• TASK TO CARRY OUT: Copy everything from the line containing "You are a GUI" down to the line containing "click(386, 760)", including the requests, and scale every coordinate in the answers by 0.9, rounding to whole numbers with halves rounded up. Leave all other numbers as they are, and give only those lines.

• INPUT FOR THIS TASK:
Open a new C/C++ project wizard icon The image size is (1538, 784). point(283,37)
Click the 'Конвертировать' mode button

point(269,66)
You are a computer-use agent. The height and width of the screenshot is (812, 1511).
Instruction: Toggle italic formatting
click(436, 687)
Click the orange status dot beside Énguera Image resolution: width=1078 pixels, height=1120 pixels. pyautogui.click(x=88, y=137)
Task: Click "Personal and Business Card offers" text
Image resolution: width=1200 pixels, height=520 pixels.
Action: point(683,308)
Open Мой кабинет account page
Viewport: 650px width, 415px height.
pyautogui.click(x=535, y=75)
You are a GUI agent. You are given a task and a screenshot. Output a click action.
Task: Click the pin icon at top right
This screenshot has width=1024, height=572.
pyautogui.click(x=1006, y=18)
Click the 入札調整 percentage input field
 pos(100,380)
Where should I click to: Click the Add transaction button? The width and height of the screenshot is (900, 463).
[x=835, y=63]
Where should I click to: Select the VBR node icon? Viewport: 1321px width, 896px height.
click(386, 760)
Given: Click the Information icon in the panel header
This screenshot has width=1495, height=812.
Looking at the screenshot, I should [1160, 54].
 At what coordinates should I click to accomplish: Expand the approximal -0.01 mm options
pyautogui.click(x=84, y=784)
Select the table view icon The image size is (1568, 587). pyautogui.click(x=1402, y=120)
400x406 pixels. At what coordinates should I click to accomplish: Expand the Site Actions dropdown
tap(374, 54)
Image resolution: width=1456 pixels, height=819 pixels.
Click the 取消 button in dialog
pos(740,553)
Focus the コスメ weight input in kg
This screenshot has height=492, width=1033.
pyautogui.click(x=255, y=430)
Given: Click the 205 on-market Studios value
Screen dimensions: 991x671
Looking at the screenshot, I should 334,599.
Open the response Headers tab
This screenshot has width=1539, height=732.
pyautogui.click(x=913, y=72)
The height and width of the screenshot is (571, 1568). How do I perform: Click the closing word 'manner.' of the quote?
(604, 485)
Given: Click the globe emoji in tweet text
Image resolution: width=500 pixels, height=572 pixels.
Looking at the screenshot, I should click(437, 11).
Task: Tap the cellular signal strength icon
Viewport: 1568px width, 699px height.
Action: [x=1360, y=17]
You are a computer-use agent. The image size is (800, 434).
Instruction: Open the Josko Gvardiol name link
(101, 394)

• OUTPUT BELOW:
You are a GUI agent. You are given a task and a screenshot. Output a click action.
Task: Click the pin icon at top right
This screenshot has width=1024, height=572.
pyautogui.click(x=905, y=16)
Click the 入札調整 percentage input field
 pos(90,342)
Where should I click to: Click the Add transaction button? The width and height of the screenshot is (900, 463).
[x=752, y=57]
Where should I click to: Select the VBR node icon? Viewport: 1321px width, 896px height.
click(347, 684)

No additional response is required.